Source text:
# New reel Suggestions



## flipper1 (Dec 2, 2013)

For the coming spring, i am in hopes of buying a new reel for the smaller species of fish such as spanish, ladyfish, hardtail, bobo, etc. I have been using a 360 slammer for a while now and am trying to decide if i want to purchase another 360 slammer or a new reel in general.


----------



## Bodupp (Oct 3, 2007)

Can't go wrong with a Shimano. I will endorse the Stradic 4000.


----------



## panhandleslim (Jan 11, 2013)

Have to agree with Bodupp. Shimano makes some good products (let's say some of the best) if you don't go too low in their models. Stradic is a very good choice. Your style of fishing has an impact on what should be recommended.


----------



## REEL STAMAS (Jan 27, 2008)

If you don't mind spending ~$200 the new 'Mag-Sealed' Daiwa Ballistic EX 4000 is the 'SHIzzle'...


----------



## southern yakker (Jun 25, 2012)

I'd go with a quantum smoke pts. Shimano makes some real nice reels for a decent price. I have a 3000f saros that ocean master beefed up a little and it's caught flounder, pompano, spanish, ladyfish, specks, and up to 45 inch bull reds without skipping a beat.


----------



## ThaFish (Feb 27, 2013)

Can't go wrong with any of the big name offerings in mid-priced reels! Shimano's Saros & Stradic, Daiwa's Procyon & Ballistic, both of which now offer mag-sealed bearings in their new models, which is a pretty nice feature, Quantum's Smoke, Cabo, & Boca, or Okuma's Cedros, Raw, & V-System reels.


----------



## Tcheeks38 (Feb 11, 2013)

daiwa tatula hd 200 baitcaster

or just a 100 size if its for smaller species like you said

http://www.daiwa.com/reel/detail.aspx?id=684


----------



## ThaFish (Feb 27, 2013)

Tcheeks38 said:


> daiwa tatula hd 200 baitcaster
> 
> or just a 100 size if its for smaller species like you said
> 
> http://www.daiwa.com/reel/detail.aspx?id=684


Yeah truthfully I'd go with a baitcaster before a spinner if I was buying a new reel for all those applications too, I just assumed he meant spinning for some reason. I still gotta try one of those Tatula reels out man!

To the OP, if you can throw a baitcaster, look into the Abu Garcia Revo Inshore series or the 13 Fishing Concept C reel. Both put out 20+ pounds of smooth drag & come stock with carbon fiber washers. The Concept C actually comes stock with ceramic hybrid spool bearings as well, which is pretty awesome for a stock reel.


----------



## flipper1 (Dec 2, 2013)

Any reccomendations from PENN? I've been using it all my life, and i'm a broke college student haha.


----------



## ThaFish (Feb 27, 2013)

flipper1 said:


> Any reccomendations from PENN? I've been using it all my life, and i'm a broke college student haha.


If you're working on a budget, it's hard to beat the Shimano Sahara! But for Penn, I suppose you could go with a Fierce or an SSG series Spinfisher. I totally feel ya on being a broke college student man. Haha.


----------



## strongman (May 19, 2011)

Extracted information:
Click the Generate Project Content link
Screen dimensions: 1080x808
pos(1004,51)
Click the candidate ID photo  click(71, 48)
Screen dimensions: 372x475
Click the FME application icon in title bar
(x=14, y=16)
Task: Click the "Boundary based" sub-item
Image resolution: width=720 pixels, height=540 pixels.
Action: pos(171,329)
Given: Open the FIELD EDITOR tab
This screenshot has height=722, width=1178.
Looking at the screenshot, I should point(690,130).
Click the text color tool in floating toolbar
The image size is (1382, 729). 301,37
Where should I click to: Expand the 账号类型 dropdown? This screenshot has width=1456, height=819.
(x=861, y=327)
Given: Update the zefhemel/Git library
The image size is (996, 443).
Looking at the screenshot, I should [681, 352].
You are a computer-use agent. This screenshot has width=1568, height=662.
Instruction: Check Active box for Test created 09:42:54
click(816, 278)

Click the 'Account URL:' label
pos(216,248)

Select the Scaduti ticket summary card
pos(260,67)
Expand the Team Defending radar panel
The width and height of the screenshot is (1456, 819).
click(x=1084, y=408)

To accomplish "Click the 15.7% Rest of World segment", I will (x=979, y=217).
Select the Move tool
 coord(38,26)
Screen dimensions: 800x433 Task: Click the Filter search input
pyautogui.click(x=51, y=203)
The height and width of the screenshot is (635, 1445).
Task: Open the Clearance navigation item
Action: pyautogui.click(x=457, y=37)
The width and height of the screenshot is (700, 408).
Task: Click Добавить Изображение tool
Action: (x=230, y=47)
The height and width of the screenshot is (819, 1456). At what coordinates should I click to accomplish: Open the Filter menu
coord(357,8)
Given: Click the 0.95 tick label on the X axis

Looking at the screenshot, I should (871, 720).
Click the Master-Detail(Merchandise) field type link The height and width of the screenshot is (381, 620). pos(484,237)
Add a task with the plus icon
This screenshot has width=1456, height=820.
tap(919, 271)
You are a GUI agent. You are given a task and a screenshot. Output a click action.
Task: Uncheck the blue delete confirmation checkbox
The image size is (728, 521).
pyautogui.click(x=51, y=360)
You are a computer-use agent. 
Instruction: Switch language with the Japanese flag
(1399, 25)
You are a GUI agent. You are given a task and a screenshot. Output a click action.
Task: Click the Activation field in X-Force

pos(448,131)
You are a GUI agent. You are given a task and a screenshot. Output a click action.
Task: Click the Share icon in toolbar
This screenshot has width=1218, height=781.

Directives:
1) From the fishing reel thread, return the passage from "I'd go with a quantum" up to and including "skipping a beat.", copied word for word.
2) Write the next part of the fishing reel thread, picking up right after the last line shown.

Responses per task:
1)
I'd go with a quantum smoke pts. Shimano makes some real nice reels for a decent price. I have a 3000f saros that ocean master beefed up a little and it's caught flounder, pompano, spanish, ladyfish, specks, and up to 45 inch bull reds without skipping a beat.

2)
The Spinfisher V series are good, but also a bit pricey. I've got a 4500 SSV for $90, but you should be able to find a good used Penn Battle 3000 or Fierce for around $50-$60 if you need something smaller or cheaper. Just check craigslist or ebay and take it to Ocean Master or Pomano Joe to get it ready for the season. When it's all said and done you should be able to have one of those for about $75 or so.


----------



## Tcheeks38 (Feb 11, 2013)

I have a penn battle 3000 and 4000 for sale unfortunately I'm living in alabama now. the 3000 is spooled with 15lb power pro super slick and the 4000 has 20lb power pro super slick both are in great mechanical shape and the 3000 just has some cosmetic wear on the paint job


----------



## J0nesi (Jun 22, 2011)

+1 on the battles. i plan on getting a new battle 2 5000 and a shimano stradic ci4+ at the outcast sale.


----------



## flipper1 (Dec 2, 2013)

conflict 3000 v. Spinfisher v 3500 pros and cons?


----------



## Hawkseye (Feb 17, 2012)

flipper1 said:


> conflict 3000 v. Spinfisher v 3500 pros and cons?


Love them both. The conflict is lighter and the ssv is dunkable.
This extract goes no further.